I need to read whole collection from MongoDB ( collection name is "test" ) in Python code. I tried like
self.__connection__ = Connection('localhost',27017)
dbh = self.__connection__['test_db']
collection = dbh['test']
How to read through collection in chunks by 1000 ( to avoid memory overflow because collection can be very large ) ?
inspired by #Rafael Valero + fixing last chunk bug in his code and making it more general I created generator function to iterate through mongo collection with query and projection:
def iterate_by_chunks(collection, chunksize=1, start_from=0, query={}, projection={}):
chunks = range(start_from, collection.find(query).count(), int(chunksize))
num_chunks = len(chunks)
for i in range(1,num_chunks+1):
if i < num_chunks:
yield collection.find(query, projection=projection)[chunks[i-1]:chunks[i]]
else:
yield collection.find(query, projection=projection)[chunks[i-1]:chunks.stop]

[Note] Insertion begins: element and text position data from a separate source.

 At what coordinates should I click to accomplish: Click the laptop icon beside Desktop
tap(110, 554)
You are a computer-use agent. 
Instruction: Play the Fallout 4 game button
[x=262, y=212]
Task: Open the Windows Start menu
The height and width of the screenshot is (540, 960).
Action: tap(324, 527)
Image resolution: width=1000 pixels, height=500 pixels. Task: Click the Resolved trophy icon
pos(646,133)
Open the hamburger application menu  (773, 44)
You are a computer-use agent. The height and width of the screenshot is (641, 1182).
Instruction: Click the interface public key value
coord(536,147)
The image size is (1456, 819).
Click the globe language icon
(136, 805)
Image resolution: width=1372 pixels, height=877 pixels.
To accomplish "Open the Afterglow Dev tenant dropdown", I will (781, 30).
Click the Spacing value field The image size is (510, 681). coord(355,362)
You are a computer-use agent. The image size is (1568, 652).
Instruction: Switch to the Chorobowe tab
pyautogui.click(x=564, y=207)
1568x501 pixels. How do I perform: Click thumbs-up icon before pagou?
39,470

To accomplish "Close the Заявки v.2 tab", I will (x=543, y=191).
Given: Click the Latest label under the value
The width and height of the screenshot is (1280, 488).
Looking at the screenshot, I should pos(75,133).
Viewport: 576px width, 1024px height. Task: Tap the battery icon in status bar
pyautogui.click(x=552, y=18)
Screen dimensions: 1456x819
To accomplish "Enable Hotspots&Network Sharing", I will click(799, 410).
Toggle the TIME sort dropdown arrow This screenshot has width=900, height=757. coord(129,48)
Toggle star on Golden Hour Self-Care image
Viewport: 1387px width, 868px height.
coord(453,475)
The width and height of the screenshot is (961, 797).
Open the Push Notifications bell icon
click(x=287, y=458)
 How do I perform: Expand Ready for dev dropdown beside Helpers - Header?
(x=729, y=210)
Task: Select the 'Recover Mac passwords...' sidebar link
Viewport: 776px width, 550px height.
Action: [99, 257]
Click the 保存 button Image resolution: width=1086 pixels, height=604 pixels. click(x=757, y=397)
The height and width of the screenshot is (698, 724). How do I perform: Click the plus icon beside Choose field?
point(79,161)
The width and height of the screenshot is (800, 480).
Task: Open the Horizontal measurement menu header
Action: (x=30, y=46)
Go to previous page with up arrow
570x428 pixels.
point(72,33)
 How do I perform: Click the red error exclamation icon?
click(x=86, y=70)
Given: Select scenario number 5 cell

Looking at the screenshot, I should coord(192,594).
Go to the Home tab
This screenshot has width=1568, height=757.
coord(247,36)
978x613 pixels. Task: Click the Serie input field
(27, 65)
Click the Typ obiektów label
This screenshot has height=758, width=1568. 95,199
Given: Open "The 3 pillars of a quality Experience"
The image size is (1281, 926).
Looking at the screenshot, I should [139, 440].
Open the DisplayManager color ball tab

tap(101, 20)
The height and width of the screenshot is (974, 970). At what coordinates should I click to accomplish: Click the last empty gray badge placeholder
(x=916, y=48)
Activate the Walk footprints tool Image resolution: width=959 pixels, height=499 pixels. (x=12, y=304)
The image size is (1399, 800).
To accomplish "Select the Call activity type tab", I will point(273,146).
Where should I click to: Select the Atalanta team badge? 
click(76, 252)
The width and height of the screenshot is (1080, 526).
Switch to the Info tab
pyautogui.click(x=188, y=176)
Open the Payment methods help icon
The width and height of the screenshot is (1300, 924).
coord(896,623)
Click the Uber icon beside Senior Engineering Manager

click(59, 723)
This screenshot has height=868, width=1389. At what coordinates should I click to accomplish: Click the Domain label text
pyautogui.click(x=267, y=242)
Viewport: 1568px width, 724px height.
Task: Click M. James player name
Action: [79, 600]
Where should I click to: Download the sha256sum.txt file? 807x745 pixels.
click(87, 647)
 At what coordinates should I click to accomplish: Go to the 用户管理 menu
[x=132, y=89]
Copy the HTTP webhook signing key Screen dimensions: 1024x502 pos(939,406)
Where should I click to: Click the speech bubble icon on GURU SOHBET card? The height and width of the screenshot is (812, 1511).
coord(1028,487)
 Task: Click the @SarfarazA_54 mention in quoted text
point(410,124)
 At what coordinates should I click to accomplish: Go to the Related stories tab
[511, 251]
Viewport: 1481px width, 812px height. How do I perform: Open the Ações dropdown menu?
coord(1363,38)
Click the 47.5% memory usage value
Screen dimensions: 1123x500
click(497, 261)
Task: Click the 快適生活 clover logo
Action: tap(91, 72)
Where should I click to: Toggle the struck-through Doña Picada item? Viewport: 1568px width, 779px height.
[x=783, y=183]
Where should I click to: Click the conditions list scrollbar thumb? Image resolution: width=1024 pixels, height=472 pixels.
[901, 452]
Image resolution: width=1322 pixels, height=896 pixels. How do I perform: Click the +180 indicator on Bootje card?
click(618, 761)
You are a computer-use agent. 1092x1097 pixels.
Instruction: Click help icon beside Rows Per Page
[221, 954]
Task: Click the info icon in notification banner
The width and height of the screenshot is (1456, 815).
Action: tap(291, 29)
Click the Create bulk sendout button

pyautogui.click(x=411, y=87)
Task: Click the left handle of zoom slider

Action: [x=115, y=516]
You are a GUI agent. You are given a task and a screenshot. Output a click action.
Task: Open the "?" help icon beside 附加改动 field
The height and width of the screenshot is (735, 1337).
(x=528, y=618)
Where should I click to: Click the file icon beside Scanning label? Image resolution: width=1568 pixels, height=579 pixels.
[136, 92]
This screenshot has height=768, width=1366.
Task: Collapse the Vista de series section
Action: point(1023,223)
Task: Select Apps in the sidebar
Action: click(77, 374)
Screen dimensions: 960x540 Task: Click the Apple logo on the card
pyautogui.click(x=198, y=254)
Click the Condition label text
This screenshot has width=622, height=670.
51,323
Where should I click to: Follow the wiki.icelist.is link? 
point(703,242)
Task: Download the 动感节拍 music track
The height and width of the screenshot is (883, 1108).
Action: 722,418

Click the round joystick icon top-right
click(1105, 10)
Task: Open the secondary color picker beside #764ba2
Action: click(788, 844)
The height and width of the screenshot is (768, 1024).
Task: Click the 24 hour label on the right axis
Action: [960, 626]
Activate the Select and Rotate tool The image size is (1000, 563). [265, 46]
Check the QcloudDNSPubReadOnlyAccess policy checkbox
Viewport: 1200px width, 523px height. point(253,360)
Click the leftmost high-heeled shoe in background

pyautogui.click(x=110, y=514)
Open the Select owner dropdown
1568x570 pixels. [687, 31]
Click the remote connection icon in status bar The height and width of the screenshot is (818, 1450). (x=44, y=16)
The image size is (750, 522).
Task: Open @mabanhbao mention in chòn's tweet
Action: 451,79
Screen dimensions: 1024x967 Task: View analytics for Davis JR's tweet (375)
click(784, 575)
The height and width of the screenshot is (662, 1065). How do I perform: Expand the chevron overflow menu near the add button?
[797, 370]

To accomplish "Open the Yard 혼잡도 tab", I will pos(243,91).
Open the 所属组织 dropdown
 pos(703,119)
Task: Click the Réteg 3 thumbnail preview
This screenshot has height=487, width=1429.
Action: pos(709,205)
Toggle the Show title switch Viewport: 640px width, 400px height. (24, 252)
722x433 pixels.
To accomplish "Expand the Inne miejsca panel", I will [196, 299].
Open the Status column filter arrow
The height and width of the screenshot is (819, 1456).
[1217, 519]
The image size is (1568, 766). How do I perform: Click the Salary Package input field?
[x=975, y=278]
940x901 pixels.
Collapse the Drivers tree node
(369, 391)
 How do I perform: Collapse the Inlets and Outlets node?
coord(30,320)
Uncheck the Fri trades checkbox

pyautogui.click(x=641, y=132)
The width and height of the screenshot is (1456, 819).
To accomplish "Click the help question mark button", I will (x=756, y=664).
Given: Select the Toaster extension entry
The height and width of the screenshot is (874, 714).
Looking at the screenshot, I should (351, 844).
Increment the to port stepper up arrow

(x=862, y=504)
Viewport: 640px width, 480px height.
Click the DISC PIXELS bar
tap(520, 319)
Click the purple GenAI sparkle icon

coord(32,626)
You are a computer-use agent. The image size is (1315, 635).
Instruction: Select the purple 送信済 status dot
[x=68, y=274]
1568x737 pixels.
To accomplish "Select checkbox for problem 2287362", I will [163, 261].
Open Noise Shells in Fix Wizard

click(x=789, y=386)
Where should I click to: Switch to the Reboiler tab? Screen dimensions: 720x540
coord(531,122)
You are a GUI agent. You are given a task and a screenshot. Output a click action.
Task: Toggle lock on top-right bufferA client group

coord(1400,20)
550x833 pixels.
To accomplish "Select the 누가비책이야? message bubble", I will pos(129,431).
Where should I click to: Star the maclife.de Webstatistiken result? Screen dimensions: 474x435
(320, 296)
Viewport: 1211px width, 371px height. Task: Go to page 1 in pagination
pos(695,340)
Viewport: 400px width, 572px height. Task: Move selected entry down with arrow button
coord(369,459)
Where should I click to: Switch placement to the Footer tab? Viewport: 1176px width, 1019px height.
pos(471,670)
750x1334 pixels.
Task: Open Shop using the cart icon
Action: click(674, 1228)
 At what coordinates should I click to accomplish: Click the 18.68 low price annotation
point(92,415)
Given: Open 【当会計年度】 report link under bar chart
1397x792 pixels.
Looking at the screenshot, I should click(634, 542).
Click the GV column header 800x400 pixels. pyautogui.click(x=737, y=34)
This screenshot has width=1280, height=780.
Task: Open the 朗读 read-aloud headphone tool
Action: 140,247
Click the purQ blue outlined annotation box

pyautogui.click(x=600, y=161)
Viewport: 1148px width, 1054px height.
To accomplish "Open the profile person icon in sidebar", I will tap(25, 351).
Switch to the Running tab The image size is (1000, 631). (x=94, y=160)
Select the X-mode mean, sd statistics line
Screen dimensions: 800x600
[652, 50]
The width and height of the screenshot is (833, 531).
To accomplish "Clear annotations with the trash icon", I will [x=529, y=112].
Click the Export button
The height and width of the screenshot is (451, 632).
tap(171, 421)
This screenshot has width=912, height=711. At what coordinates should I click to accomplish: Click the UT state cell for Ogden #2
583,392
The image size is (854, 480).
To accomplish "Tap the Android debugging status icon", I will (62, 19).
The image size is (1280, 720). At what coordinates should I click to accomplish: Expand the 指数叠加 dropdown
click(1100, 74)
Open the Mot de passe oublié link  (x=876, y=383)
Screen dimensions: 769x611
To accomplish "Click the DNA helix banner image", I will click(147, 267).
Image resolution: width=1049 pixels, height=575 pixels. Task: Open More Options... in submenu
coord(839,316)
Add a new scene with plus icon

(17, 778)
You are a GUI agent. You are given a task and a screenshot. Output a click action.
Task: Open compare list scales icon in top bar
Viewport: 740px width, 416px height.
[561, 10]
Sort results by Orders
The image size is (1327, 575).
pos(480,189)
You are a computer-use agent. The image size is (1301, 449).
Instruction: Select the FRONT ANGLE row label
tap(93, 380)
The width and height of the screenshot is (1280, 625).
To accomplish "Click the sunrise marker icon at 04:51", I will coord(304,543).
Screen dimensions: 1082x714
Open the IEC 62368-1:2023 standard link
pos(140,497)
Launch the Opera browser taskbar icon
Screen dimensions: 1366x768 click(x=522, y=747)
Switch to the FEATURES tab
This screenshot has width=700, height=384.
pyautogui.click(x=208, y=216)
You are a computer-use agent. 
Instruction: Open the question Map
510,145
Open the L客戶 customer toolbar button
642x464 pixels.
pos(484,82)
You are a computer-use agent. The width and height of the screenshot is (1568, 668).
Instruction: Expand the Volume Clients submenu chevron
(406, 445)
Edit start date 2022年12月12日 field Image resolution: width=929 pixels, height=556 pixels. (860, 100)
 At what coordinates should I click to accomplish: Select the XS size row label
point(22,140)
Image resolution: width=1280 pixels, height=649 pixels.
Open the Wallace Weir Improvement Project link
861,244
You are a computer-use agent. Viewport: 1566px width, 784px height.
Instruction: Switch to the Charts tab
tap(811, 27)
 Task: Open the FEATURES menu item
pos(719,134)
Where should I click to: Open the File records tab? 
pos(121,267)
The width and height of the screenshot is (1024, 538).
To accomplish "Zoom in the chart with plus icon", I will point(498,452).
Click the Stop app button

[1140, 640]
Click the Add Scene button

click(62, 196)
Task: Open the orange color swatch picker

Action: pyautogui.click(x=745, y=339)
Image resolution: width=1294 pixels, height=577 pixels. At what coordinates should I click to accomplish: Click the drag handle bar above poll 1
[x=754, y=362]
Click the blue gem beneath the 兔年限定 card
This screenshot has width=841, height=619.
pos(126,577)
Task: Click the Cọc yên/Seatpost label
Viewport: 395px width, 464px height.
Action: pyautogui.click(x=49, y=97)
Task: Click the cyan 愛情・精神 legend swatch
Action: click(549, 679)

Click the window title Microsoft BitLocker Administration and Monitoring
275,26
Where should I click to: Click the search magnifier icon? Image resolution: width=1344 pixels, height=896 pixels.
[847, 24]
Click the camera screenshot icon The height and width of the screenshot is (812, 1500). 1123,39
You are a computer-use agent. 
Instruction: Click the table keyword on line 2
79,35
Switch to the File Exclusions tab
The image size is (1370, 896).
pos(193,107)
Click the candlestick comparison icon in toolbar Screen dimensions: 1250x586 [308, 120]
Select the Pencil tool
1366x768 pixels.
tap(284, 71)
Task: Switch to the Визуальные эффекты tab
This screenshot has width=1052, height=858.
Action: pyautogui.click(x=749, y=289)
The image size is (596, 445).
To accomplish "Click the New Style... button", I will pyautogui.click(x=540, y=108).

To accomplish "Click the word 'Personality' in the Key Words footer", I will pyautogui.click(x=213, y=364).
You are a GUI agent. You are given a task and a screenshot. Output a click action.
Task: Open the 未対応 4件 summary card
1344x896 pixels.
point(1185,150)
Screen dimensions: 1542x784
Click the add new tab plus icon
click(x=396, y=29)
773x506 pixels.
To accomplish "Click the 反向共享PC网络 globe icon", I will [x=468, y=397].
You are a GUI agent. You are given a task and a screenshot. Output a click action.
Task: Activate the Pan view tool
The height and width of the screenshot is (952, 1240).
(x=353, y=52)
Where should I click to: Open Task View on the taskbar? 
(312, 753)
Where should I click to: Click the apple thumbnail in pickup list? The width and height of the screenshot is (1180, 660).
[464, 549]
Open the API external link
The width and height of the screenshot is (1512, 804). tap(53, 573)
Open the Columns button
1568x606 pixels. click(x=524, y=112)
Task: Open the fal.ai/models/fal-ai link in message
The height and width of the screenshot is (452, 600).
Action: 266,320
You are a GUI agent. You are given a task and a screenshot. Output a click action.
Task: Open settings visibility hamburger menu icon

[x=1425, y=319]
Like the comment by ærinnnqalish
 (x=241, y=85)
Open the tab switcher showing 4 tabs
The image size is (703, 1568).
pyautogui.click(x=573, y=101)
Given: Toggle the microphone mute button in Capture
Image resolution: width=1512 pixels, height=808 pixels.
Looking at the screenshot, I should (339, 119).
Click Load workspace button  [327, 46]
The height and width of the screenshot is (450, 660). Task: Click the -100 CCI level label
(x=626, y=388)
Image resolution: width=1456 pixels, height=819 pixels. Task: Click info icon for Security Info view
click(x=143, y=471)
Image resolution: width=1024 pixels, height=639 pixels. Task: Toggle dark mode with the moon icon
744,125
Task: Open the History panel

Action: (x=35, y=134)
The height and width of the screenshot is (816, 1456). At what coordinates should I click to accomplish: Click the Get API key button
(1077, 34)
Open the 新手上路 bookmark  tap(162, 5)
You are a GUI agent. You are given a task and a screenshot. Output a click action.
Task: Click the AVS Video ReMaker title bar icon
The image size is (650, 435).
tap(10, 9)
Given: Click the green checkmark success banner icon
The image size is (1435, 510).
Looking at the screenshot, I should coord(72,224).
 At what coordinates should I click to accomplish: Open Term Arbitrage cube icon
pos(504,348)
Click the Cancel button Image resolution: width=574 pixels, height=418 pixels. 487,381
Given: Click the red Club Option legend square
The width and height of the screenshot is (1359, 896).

so for example you first create an iterator like this:
mess_chunk_iter = iterate_by_chunks(db_local.conversation_messages, 200, 0, query={}, projection=projection)
and then iterate it by chunks:
chunk_n=0
total_docs=0
for docs in mess_chunk_iter:
chunk_n=chunk_n+1
chunk_len = 0
for d in docs:
chunk_len=chunk_len+1
total_docs=total_docs+1
print(f'chunk #: {chunk_n}, chunk_len: {chunk_len}')
print("total docs iterated: ", total_docs)
chunk #: 1, chunk_len: 400
chunk #: 2, chunk_len: 400
chunk #: 3, chunk_len: 400
chunk #: 4, chunk_len: 400
chunk #: 5, chunk_len: 400
chunk #: 6, chunk_len: 400
chunk #: 7, chunk_len: 281
total docs iterated: 2681
I agree with Remon, but you mention batches of 1000, which his answer doesn't really cover. You can set a batch size on the cursor:
cursor.batch_size(1000);
You can also skip records, e.g.:
cursor.skip(4000);
Is this what you're looking for? This is effectively a pagination pattern. However, if you're just trying to avoid memory exhaustion then you don't really need to set batch size or skip.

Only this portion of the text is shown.